__EXERCISE__
The answer should consist of each line below that contains the word "computer".
***** DATA EXCERPTS *****
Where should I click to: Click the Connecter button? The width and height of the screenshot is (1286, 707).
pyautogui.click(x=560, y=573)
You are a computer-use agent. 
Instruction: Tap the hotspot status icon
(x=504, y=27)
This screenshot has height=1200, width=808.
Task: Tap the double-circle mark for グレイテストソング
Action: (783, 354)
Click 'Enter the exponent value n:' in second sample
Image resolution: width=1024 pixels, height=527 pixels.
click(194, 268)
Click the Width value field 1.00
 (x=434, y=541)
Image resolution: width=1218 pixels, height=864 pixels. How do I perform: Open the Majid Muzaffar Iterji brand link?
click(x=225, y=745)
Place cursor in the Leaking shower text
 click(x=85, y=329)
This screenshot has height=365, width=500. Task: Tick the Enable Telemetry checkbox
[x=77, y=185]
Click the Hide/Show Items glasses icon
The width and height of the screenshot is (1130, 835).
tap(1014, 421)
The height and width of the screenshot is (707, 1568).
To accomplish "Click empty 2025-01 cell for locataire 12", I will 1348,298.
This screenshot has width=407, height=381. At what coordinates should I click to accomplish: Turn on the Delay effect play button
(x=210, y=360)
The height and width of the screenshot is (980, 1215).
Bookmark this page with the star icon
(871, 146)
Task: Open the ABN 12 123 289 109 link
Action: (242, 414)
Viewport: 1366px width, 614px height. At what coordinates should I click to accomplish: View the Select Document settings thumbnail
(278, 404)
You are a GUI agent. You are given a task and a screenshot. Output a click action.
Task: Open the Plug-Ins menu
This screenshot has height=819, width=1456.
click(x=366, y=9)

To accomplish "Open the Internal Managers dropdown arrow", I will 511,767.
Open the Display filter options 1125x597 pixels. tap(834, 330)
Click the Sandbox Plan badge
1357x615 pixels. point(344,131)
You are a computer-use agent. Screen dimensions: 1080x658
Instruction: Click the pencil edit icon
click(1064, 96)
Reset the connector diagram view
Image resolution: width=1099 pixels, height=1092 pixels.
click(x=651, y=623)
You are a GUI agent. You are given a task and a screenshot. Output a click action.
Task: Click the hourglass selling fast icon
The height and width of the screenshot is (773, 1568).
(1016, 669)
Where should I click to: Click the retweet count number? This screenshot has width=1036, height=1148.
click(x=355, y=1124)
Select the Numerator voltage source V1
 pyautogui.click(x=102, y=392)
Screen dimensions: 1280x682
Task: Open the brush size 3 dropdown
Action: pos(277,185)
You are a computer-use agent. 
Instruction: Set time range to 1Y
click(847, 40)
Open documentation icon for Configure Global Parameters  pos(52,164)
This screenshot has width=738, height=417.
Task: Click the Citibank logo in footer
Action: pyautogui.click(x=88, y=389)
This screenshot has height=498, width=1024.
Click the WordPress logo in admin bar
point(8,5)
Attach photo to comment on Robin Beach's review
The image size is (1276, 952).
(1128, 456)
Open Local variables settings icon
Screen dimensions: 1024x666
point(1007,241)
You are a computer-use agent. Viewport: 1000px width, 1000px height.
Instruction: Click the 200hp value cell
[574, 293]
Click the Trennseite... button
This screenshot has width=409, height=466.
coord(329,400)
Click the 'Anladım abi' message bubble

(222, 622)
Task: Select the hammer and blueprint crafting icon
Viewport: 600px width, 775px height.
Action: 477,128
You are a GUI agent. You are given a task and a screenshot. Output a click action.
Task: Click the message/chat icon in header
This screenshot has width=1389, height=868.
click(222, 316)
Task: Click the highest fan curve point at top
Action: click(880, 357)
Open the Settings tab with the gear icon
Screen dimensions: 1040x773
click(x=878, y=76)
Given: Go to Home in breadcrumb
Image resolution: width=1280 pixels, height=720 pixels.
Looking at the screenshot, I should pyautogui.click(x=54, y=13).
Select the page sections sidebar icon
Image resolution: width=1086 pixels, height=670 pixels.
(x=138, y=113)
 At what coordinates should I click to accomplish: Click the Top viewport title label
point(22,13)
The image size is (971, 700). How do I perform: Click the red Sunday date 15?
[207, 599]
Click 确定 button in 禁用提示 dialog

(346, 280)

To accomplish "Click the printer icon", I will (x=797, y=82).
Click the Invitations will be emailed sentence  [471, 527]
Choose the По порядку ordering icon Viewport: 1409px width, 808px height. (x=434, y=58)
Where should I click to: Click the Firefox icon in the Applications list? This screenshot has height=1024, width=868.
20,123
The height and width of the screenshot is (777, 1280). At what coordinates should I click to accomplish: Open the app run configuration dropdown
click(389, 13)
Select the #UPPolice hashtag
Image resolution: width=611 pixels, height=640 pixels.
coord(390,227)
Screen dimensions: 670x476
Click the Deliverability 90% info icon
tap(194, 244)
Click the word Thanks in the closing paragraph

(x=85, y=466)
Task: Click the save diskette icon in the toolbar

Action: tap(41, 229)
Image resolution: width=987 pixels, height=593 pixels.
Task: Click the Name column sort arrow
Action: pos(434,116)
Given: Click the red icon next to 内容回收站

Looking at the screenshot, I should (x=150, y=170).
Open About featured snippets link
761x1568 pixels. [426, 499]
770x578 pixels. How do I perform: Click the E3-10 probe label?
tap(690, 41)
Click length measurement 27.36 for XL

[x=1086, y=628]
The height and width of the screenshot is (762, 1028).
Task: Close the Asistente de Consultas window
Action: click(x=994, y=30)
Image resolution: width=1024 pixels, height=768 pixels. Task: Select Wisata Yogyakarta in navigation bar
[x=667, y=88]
*****
__EXPECTED ANSWER__
You are a computer-use agent. 
You are a computer-use agent. Screen dimensions: 1080x658
You are a computer-use agent. 
You are a computer-use agent. Viewport: 1000px width, 1000px height.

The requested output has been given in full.